Put every line of the entries below into a numbered list, leaving out blank lines.
---------------
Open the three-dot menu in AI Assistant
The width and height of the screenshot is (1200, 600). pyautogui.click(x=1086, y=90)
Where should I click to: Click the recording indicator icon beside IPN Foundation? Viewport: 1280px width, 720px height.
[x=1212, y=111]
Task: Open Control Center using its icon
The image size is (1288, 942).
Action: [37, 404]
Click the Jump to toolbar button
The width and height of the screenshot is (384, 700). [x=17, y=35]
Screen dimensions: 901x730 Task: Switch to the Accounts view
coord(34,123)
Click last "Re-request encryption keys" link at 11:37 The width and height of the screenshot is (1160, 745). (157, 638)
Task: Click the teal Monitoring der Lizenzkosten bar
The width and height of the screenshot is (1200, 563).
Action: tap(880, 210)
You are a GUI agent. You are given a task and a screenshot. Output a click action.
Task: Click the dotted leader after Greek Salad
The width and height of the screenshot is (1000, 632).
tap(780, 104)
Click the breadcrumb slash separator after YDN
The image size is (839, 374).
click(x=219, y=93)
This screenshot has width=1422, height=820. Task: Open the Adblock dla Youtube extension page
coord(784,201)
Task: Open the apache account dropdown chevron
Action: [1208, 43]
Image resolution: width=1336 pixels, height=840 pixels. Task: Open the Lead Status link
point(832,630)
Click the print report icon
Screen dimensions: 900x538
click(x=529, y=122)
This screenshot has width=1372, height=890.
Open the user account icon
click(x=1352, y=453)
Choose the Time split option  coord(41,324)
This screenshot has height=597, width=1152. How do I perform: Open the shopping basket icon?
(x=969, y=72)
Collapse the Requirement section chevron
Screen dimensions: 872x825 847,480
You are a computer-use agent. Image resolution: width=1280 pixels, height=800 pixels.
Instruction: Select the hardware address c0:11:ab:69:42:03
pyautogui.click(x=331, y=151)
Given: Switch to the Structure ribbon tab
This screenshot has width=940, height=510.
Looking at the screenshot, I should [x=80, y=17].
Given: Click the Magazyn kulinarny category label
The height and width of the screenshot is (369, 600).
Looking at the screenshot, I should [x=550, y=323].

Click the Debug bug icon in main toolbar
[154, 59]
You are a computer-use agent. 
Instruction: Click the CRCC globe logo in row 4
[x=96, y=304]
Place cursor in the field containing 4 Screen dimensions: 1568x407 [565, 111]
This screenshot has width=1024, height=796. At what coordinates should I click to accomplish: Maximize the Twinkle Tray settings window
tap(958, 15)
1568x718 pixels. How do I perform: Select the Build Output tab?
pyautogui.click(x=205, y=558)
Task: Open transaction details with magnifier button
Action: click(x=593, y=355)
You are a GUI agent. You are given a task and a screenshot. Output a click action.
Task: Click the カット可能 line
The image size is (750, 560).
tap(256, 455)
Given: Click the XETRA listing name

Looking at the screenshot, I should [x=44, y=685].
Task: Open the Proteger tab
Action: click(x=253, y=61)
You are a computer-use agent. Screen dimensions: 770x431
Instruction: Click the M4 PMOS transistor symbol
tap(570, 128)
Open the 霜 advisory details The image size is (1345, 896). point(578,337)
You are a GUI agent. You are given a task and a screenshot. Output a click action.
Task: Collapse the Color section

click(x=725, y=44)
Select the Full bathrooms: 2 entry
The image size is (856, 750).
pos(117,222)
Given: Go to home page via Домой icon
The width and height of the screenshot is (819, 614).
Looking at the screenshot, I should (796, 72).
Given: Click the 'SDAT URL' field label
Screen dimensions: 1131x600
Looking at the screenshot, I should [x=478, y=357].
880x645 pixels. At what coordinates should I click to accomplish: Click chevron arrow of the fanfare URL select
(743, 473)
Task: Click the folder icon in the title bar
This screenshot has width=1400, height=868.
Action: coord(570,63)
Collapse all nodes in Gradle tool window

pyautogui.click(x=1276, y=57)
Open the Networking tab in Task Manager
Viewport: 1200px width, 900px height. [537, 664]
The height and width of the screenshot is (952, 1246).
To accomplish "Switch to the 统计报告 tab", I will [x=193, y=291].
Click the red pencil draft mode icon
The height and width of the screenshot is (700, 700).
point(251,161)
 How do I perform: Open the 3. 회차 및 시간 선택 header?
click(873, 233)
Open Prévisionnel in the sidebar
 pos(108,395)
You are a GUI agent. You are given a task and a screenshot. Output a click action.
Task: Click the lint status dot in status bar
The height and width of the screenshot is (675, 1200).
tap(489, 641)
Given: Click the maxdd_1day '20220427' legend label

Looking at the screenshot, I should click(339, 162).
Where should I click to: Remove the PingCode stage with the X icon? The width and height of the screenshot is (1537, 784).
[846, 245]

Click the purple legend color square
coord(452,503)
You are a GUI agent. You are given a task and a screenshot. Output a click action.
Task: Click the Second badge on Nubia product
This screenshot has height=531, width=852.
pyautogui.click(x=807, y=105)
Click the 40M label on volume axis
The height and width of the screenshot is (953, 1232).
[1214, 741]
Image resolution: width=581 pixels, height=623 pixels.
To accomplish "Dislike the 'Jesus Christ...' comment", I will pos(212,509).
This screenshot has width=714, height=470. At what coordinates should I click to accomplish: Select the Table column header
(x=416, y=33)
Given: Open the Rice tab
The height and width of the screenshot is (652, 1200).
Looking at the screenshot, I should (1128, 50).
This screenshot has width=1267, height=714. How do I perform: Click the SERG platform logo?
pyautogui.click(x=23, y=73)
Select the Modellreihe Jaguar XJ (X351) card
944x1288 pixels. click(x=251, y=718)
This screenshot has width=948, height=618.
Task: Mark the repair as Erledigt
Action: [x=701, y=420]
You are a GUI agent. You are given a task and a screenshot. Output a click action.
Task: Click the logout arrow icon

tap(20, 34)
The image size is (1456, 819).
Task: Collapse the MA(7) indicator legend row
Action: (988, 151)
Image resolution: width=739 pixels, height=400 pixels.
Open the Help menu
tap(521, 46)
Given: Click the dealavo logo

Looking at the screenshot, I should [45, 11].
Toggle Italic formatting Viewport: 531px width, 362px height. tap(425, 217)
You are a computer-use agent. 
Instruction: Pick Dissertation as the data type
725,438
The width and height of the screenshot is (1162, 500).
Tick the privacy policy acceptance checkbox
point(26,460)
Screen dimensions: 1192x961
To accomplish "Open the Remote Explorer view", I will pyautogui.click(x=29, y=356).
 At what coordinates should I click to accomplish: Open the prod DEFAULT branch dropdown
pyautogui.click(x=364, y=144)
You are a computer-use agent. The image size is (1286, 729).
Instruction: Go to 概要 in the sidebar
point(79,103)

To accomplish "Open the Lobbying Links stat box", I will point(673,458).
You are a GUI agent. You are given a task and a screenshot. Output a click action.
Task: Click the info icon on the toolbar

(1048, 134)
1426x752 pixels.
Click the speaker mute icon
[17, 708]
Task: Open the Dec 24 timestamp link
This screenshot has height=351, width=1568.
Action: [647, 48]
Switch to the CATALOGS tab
---------------
▶ **Output for this task**
1. Open the three-dot menu in AI Assistant
2. The width and height of the screenshot is (1200, 600). pyautogui.click(x=1086, y=90)
3. Where should I click to: Click the recording indicator icon beside IPN Foundation? Viewport: 1280px width, 720px height.
4. [x=1212, y=111]
5. Task: Open Control Center using its icon
6. The image size is (1288, 942).
7. Action: [37, 404]
8. Click the Jump to toolbar button
9. The width and height of the screenshot is (384, 700). [x=17, y=35]
10. Screen dimensions: 901x730 Task: Switch to the Accounts view
11. coord(34,123)
12. Click last "Re-request encryption keys" link at 11:37 The width and height of the screenshot is (1160, 745). (157, 638)
13. Task: Click the teal Monitoring der Lizenzkosten bar
14. The width and height of the screenshot is (1200, 563).
15. Action: tap(880, 210)
16. You are a GUI agent. You are given a task and a screenshot. Output a click action.
17. Task: Click the dotted leader after Greek Salad
18. The width and height of the screenshot is (1000, 632).
19. tap(780, 104)
20. Click the breadcrumb slash separator after YDN
21. The image size is (839, 374).
22. click(x=219, y=93)
23. This screenshot has width=1422, height=820. Task: Open the Adblock dla Youtube extension page
24. coord(784,201)
25. Task: Open the apache account dropdown chevron
26. Action: [1208, 43]
27. Image resolution: width=1336 pixels, height=840 pixels. Task: Open the Lead Status link
28. point(832,630)
29. Click the print report icon
30. Screen dimensions: 900x538
31. click(x=529, y=122)
32. This screenshot has width=1372, height=890.
33. Open the user account icon
34. click(x=1352, y=453)
35. Choose the Time split option  coord(41,324)
36. This screenshot has height=597, width=1152. How do I perform: Open the shopping basket icon?
37. (x=969, y=72)
38. Collapse the Requirement section chevron
39. Screen dimensions: 872x825 847,480
40. You are a computer-use agent. Image resolution: width=1280 pixels, height=800 pixels.
41. Instruction: Select the hardware address c0:11:ab:69:42:03
42. pyautogui.click(x=331, y=151)
43. Given: Switch to the Structure ribbon tab
44. This screenshot has width=940, height=510.
45. Looking at the screenshot, I should [x=80, y=17].
46. Given: Click the Magazyn kulinarny category label
47. The height and width of the screenshot is (369, 600).
48. Looking at the screenshot, I should [x=550, y=323].
49. Click the Debug bug icon in main toolbar
50. [154, 59]
51. You are a computer-use agent. 
52. Instruction: Click the CRCC globe logo in row 4
53. [x=96, y=304]
54. Place cursor in the field containing 4 Screen dimensions: 1568x407 [565, 111]
55. This screenshot has width=1024, height=796. At what coordinates should I click to accomplish: Maximize the Twinkle Tray settings window
56. tap(958, 15)
57. 1568x718 pixels. How do I perform: Select the Build Output tab?
58. pyautogui.click(x=205, y=558)
59. Task: Open transaction details with magnifier button
60. Action: click(x=593, y=355)
61. You are a GUI agent. You are given a task and a screenshot. Output a click action.
62. Task: Click the カット可能 line
63. The image size is (750, 560).
64. tap(256, 455)
65. Given: Click the XETRA listing name
66. Looking at the screenshot, I should [x=44, y=685].
67. Task: Open the Proteger tab
68. Action: click(x=253, y=61)
69. You are a computer-use agent. Screen dimensions: 770x431
70. Instruction: Click the M4 PMOS transistor symbol
71. tap(570, 128)
72. Open the 霜 advisory details The image size is (1345, 896). point(578,337)
73. You are a GUI agent. You are given a task and a screenshot. Output a click action.
74. Task: Collapse the Color section
75. click(x=725, y=44)
76. Select the Full bathrooms: 2 entry
77. The image size is (856, 750).
78. pos(117,222)
79. Given: Go to home page via Домой icon
80. The width and height of the screenshot is (819, 614).
81. Looking at the screenshot, I should (796, 72).
82. Given: Click the 'SDAT URL' field label
83. Screen dimensions: 1131x600
84. Looking at the screenshot, I should [x=478, y=357].
85. 880x645 pixels. At what coordinates should I click to accomplish: Click chevron arrow of the fanfare URL select
86. (743, 473)
87. Task: Click the folder icon in the title bar
88. This screenshot has width=1400, height=868.
89. Action: coord(570,63)
90. Collapse all nodes in Gradle tool window
91. pyautogui.click(x=1276, y=57)
92. Open the Networking tab in Task Manager
93. Viewport: 1200px width, 900px height. [537, 664]
94. The height and width of the screenshot is (952, 1246).
95. To accomplish "Switch to the 统计报告 tab", I will [x=193, y=291].
96. Click the red pencil draft mode icon
97. The height and width of the screenshot is (700, 700).
98. point(251,161)
99.  How do I perform: Open the 3. 회차 및 시간 선택 header?
100. click(873, 233)
101. Open Prévisionnel in the sidebar
102.  pos(108,395)
103. You are a GUI agent. You are given a task and a screenshot. Output a click action.
104. Task: Click the lint status dot in status bar
105. The height and width of the screenshot is (675, 1200).
106. tap(489, 641)
107. Given: Click the maxdd_1day '20220427' legend label
108. Looking at the screenshot, I should click(339, 162).
109. Where should I click to: Remove the PingCode stage with the X icon? The width and height of the screenshot is (1537, 784).
110. [846, 245]
111. Click the purple legend color square
112. coord(452,503)
113. You are a GUI agent. You are given a task and a screenshot. Output a click action.
114. Task: Click the Second badge on Nubia product
115. This screenshot has height=531, width=852.
116. pyautogui.click(x=807, y=105)
117. Click the 40M label on volume axis
118. The height and width of the screenshot is (953, 1232).
119. [1214, 741]
120. Image resolution: width=581 pixels, height=623 pixels.
121. To accomplish "Dislike the 'Jesus Christ...' comment", I will pos(212,509).
122. This screenshot has width=714, height=470. At what coordinates should I click to accomplish: Select the Table column header
123. (x=416, y=33)
124. Given: Open the Rice tab
125. The height and width of the screenshot is (652, 1200).
126. Looking at the screenshot, I should (1128, 50).
127. This screenshot has width=1267, height=714. How do I perform: Click the SERG platform logo?
128. pyautogui.click(x=23, y=73)
129. Select the Modellreihe Jaguar XJ (X351) card
130. 944x1288 pixels. click(x=251, y=718)
131. This screenshot has width=948, height=618.
132. Task: Mark the repair as Erledigt
133. Action: [x=701, y=420]
134. You are a GUI agent. You are given a task and a screenshot. Output a click action.
135. Task: Click the logout arrow icon
136. tap(20, 34)
137. The image size is (1456, 819).
138. Task: Collapse the MA(7) indicator legend row
139. Action: (988, 151)
140. Image resolution: width=739 pixels, height=400 pixels.
141. Open the Help menu
142. tap(521, 46)
143. Given: Click the dealavo logo
144. Looking at the screenshot, I should [45, 11].
145. Toggle Italic formatting Viewport: 531px width, 362px height. tap(425, 217)
146. You are a computer-use agent. 
147. Instruction: Pick Dissertation as the data type
148. 725,438
149. The width and height of the screenshot is (1162, 500).
150. Tick the privacy policy acceptance checkbox
151. point(26,460)
152. Screen dimensions: 1192x961
153. To accomplish "Open the Remote Explorer view", I will pyautogui.click(x=29, y=356).
154.  At what coordinates should I click to accomplish: Open the prod DEFAULT branch dropdown
155. pyautogui.click(x=364, y=144)
156. You are a computer-use agent. The image size is (1286, 729).
157. Instruction: Go to 概要 in the sidebar
158. point(79,103)
159. To accomplish "Open the Lobbying Links stat box", I will point(673,458).
160. You are a GUI agent. You are given a task and a screenshot. Output a click action.
161. Task: Click the info icon on the toolbar
162. (1048, 134)
163. 1426x752 pixels.
164. Click the speaker mute icon
165. [17, 708]
166. Task: Open the Dec 24 timestamp link
167. This screenshot has height=351, width=1568.
168. Action: [647, 48]
169. Switch to the CATALOGS tab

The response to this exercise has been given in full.